The remaining integral is $$\frac{1}{2} \int \frac{z}{\sqrt{z^2 - 1}} \, dz$$. We can solve this integral using a substitution method. Let $$w$$ be equal to the expression inside the square root, $$z^2 - 1$$. Then, we find the differential $$dw$$.

$$w = z^2 - 1 \implies dw = 2z \, dz$$

From $$dw = 2z \, dz$$, we can express $$z \, dz$$ as $$\frac{1}{2} dw$$. Substitute these into the integral:

$$\int \frac{z}{\sqrt{z^2 - 1}} \, dz = \int \frac{1}{\sqrt{w}} \cdot \frac{1}{2} \, dw = \frac{1}{2} \int w^{-1/2} \, dw$$

Now, integrate $$w^{-1/2}$$ and then substitute back $$w = z^2 - 1$$ to get the result in terms of $$z$$.

$$\frac{1}{2} \cdot \frac{w^{1/2}}{1/2} = w^{1/2} = \sqrt{z^2 - 1}$$

Substitute this back into the expression from Step 1 to find the complete antiderivative of the original integral. This is our function $$F(z)$$.

$$F(z) = \frac{z^2}{2} \sec^{-1} z - \frac{1}{2}\sqrt{z^2 - 1}$$

**step3 Evaluate the Antiderivative at the Limits of Integration**

To evaluate the definite integral, we apply the Fundamental Theorem of Calculus by calculating $$F(b) - F(a)$$, where $$b=2$$ is the upper limit and $$a=2/\sqrt{3}$$ is the lower limit. First, we evaluate $$F(z)$$ at the upper limit $$z=2$$.
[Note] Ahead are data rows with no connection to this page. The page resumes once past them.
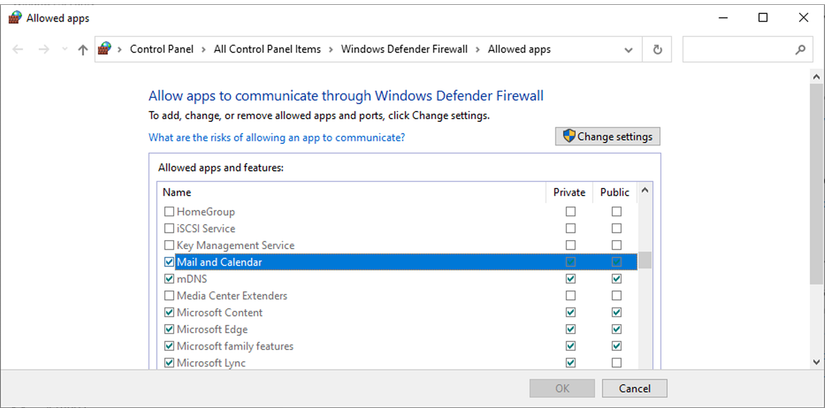
Task: Click the Up one level arrow
Action: click(x=83, y=49)
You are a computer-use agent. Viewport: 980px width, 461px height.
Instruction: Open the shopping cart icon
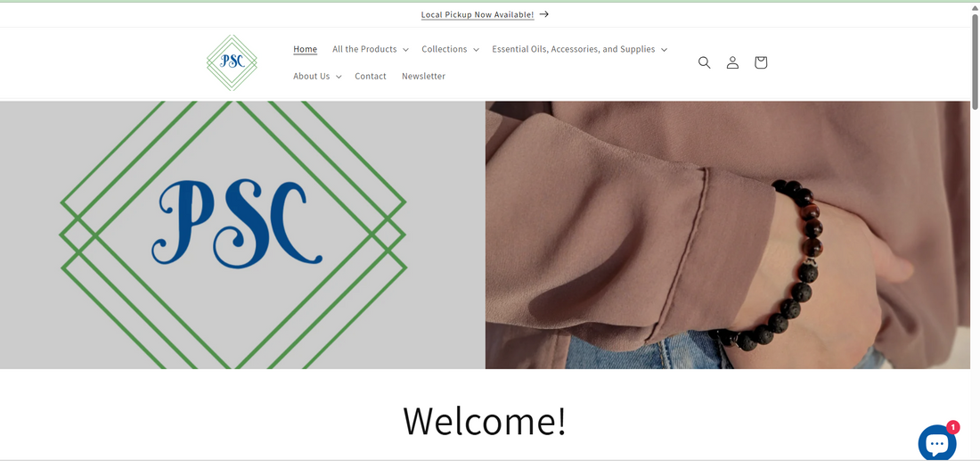click(x=761, y=62)
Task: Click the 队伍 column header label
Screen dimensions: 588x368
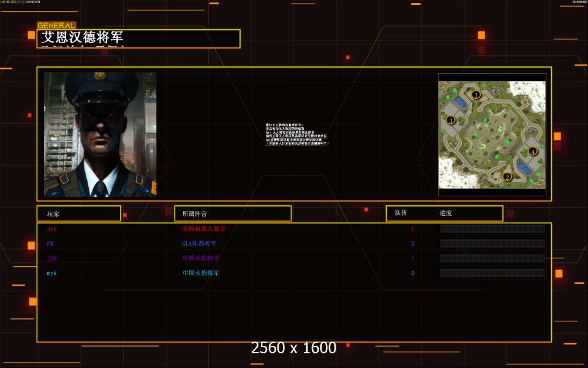Action: 401,213
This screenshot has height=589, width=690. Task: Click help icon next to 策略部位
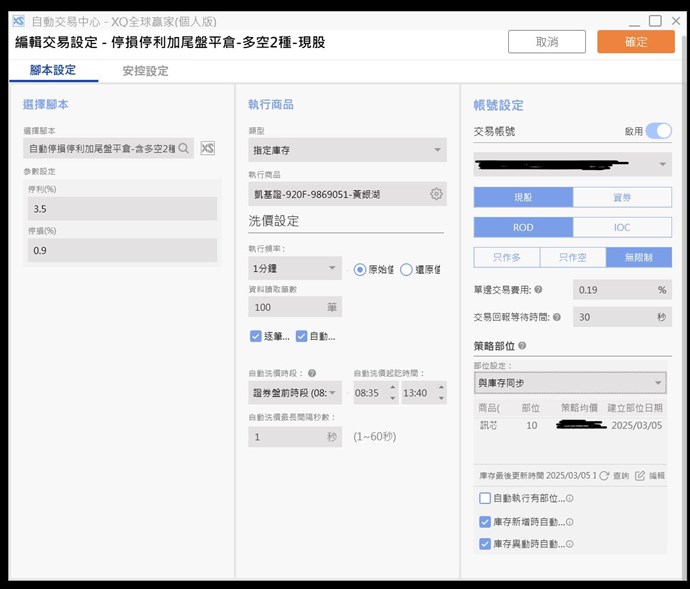[x=522, y=346]
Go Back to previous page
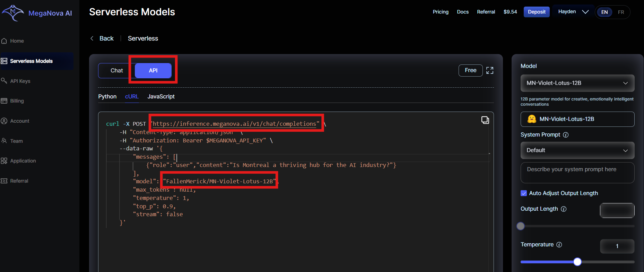 (102, 38)
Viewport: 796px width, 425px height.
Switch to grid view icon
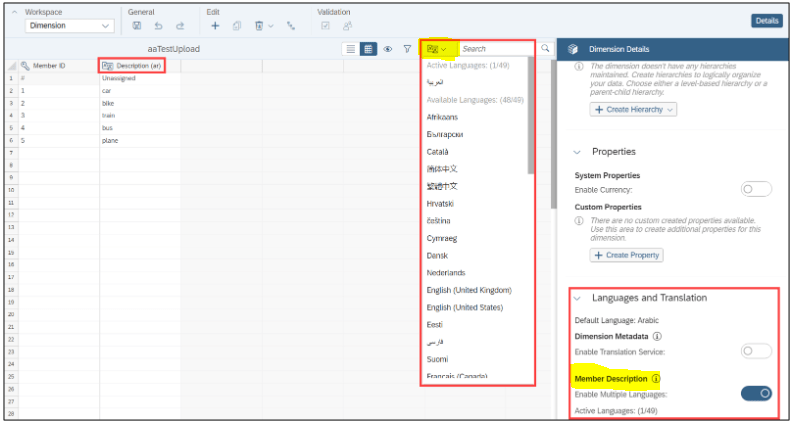click(368, 48)
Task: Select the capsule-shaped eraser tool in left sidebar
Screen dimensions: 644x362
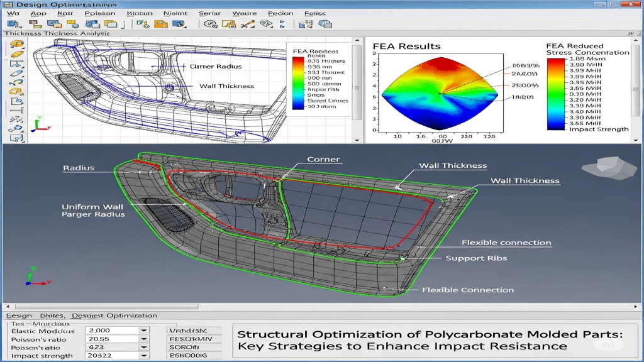Action: pyautogui.click(x=17, y=74)
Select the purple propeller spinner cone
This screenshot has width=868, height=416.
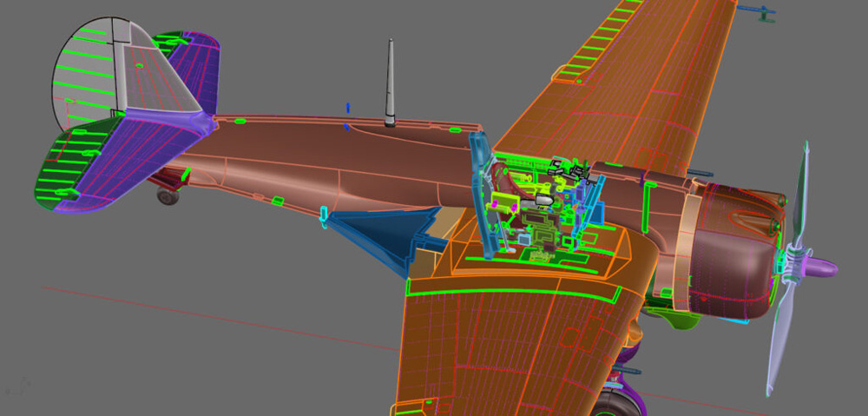[x=822, y=267]
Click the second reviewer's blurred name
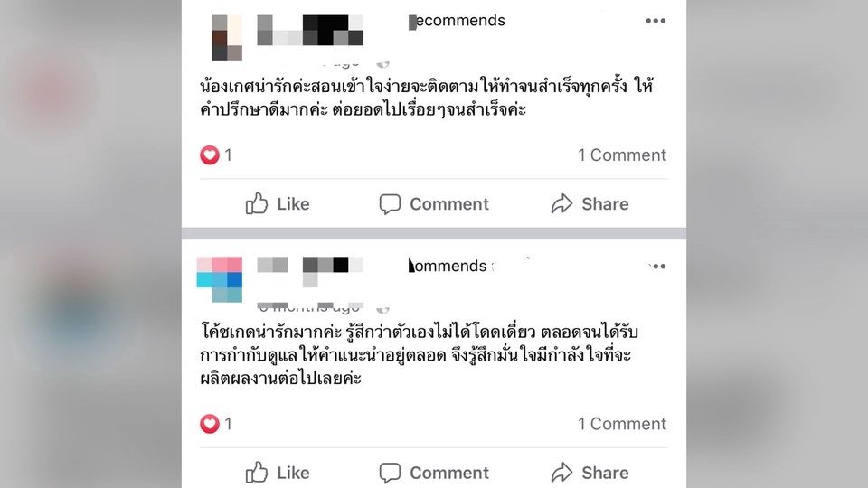This screenshot has height=488, width=868. (310, 272)
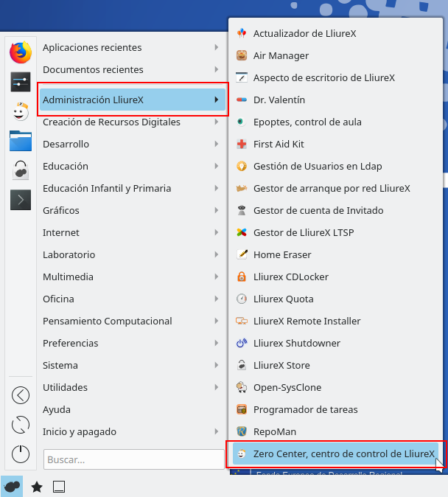Open the Educación Infantil y Primaria category

pos(107,188)
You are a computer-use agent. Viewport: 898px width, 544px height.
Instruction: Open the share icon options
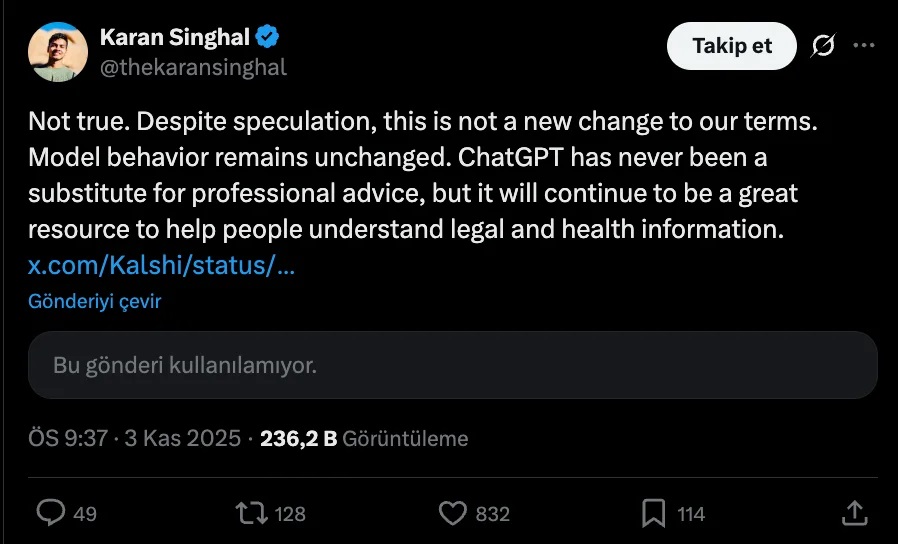[854, 513]

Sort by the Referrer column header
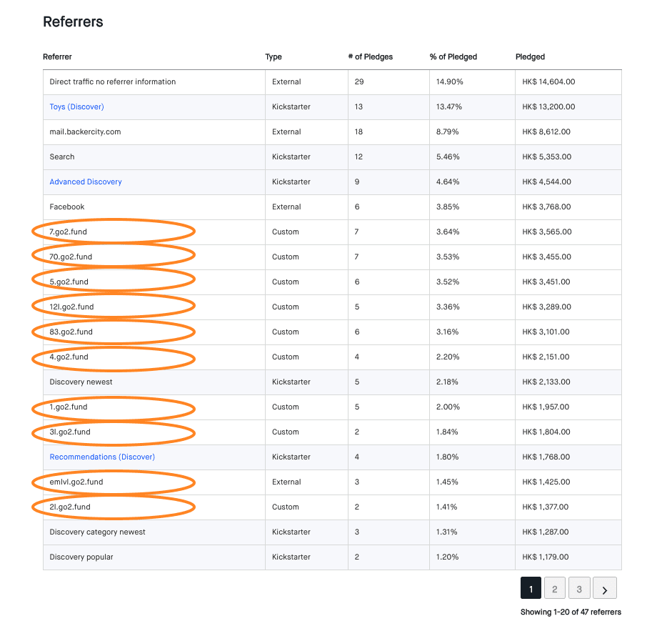click(56, 56)
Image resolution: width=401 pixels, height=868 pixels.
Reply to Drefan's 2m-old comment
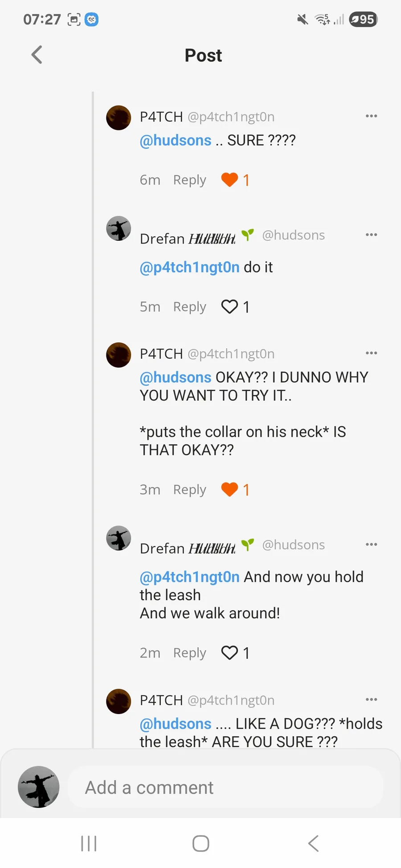coord(190,653)
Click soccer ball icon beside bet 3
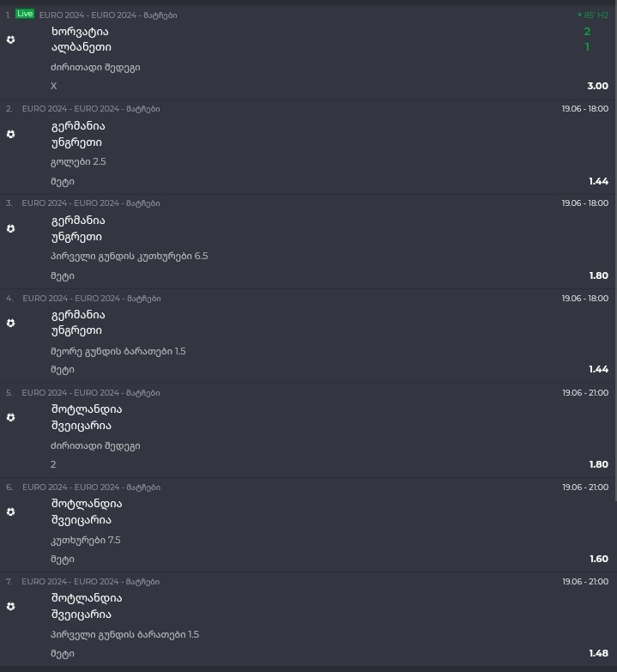The height and width of the screenshot is (672, 617). pos(10,228)
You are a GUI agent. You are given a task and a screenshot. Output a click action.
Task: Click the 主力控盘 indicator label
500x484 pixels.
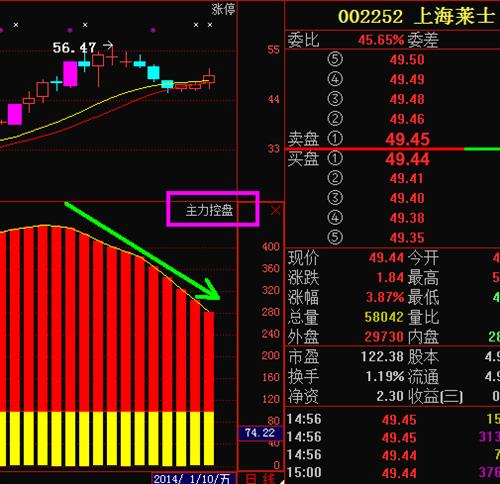[209, 210]
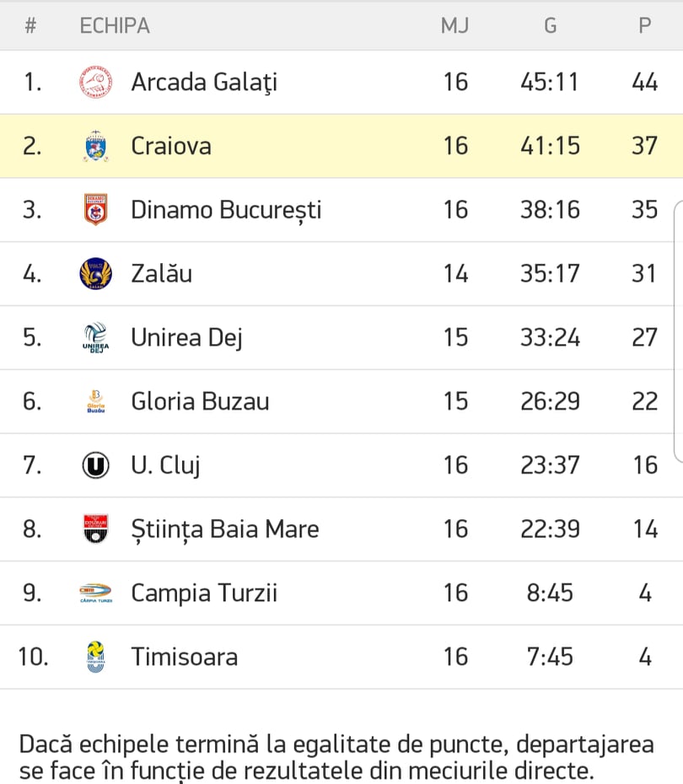Sort the table by G column header
This screenshot has height=784, width=683.
point(550,26)
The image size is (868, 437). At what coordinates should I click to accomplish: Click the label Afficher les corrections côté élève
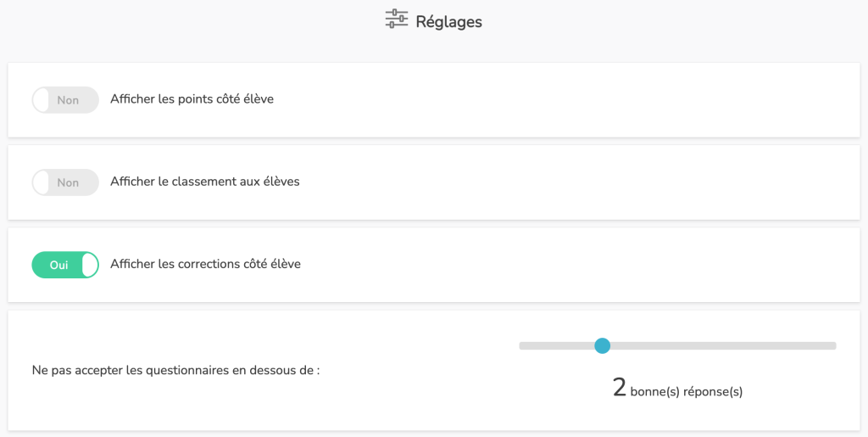pyautogui.click(x=205, y=264)
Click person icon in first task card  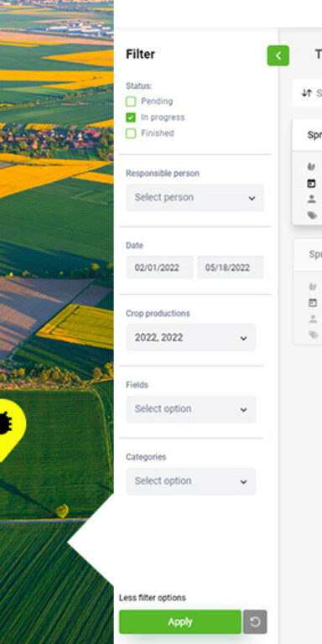312,200
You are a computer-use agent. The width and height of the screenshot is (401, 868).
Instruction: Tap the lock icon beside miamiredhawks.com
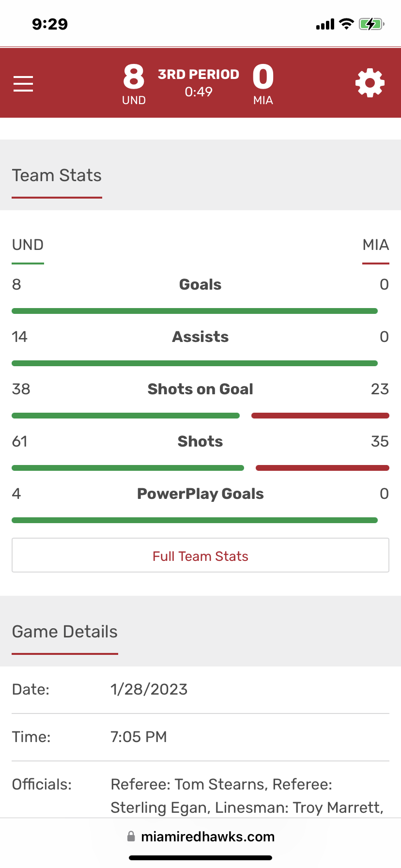point(131,837)
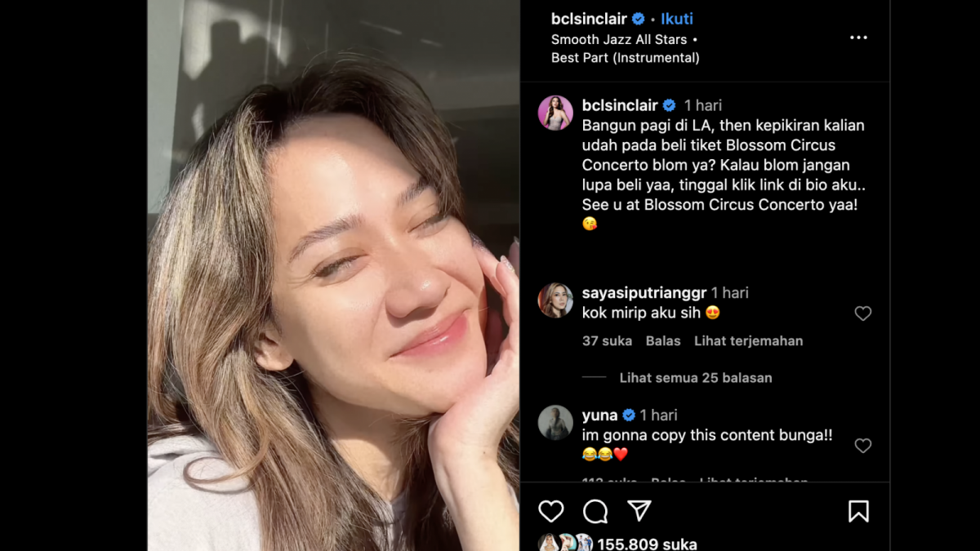Click the verified badge beside bclsinclair header
Viewport: 980px width, 551px height.
tap(639, 19)
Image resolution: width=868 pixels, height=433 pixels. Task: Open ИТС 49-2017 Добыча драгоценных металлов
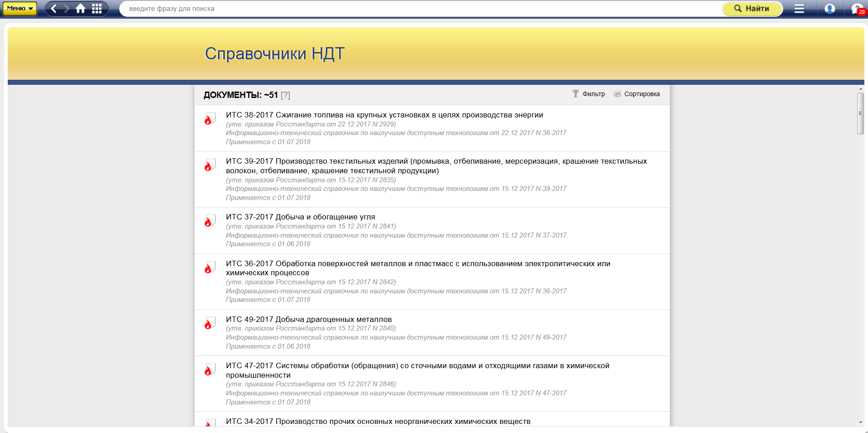(308, 320)
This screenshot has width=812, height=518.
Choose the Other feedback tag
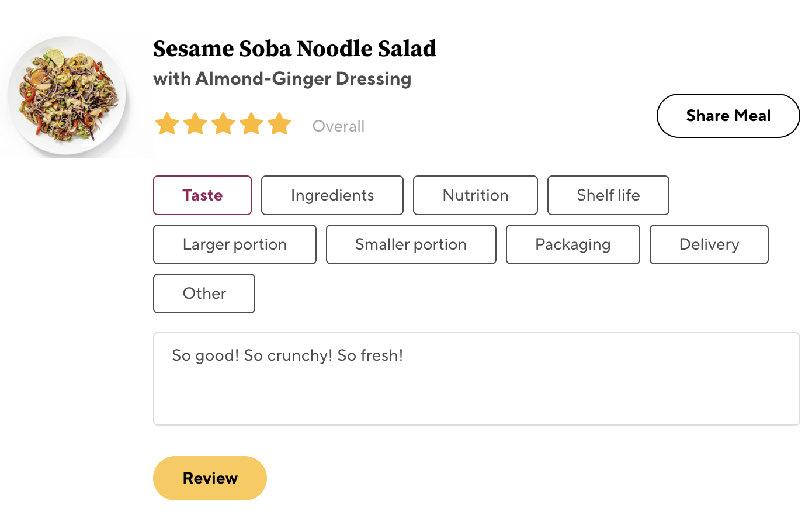coord(204,293)
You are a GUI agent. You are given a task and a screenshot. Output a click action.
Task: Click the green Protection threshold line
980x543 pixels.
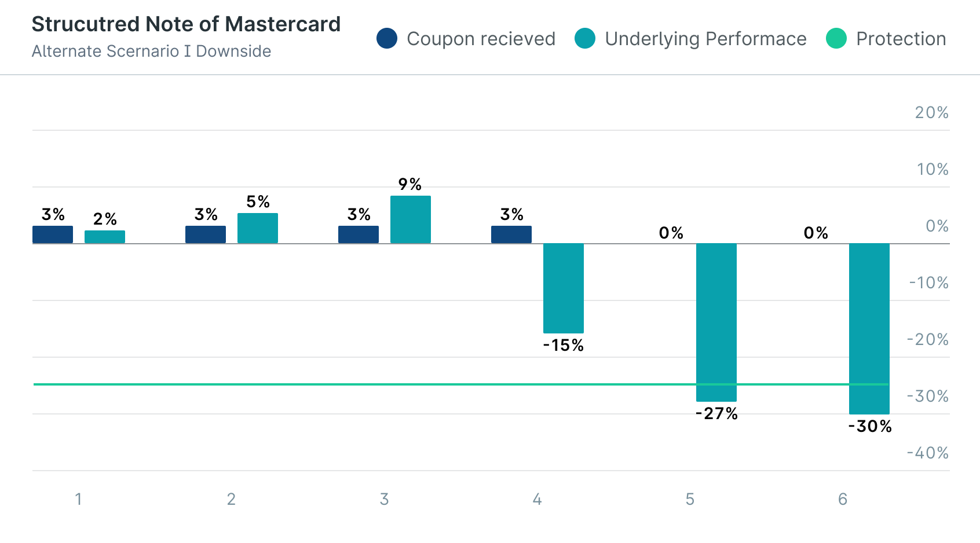pyautogui.click(x=348, y=384)
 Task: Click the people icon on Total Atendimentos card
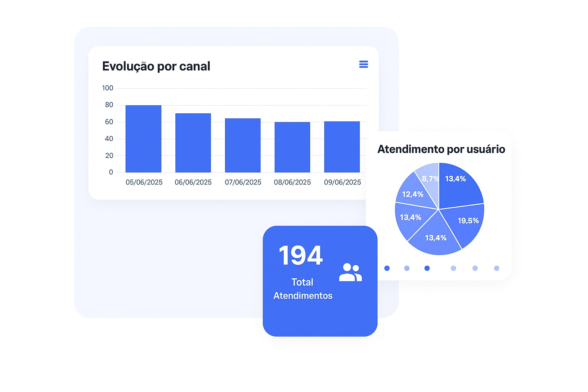[x=350, y=272]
$$F(2) = \frac{2^2}{2} \sec^{-1} 2 - \frac{1}{2}\sqrt{2^2 - 1}$$

$$= 2 \sec^{-1} 2 - \frac{1}{2}\sqrt{4 - 1} = 2 \sec^{-1} 2 - \frac{\sqrt{3}}{2}$$

Recall that $$\sec^{-1} 2$$ is the angle whose secant is 2, which is $$\frac{\pi}{3}$$.

$$F(2) = 2 \left( \frac{\pi}{3} \right) - \frac{\sqrt{3}}{2} = \frac{2\pi}{3} - \frac{\sqrt{3}}{2}$$

Next, we evaluate $$F(z)$$ at the lower limit $$z=2/\sqrt{3}$$.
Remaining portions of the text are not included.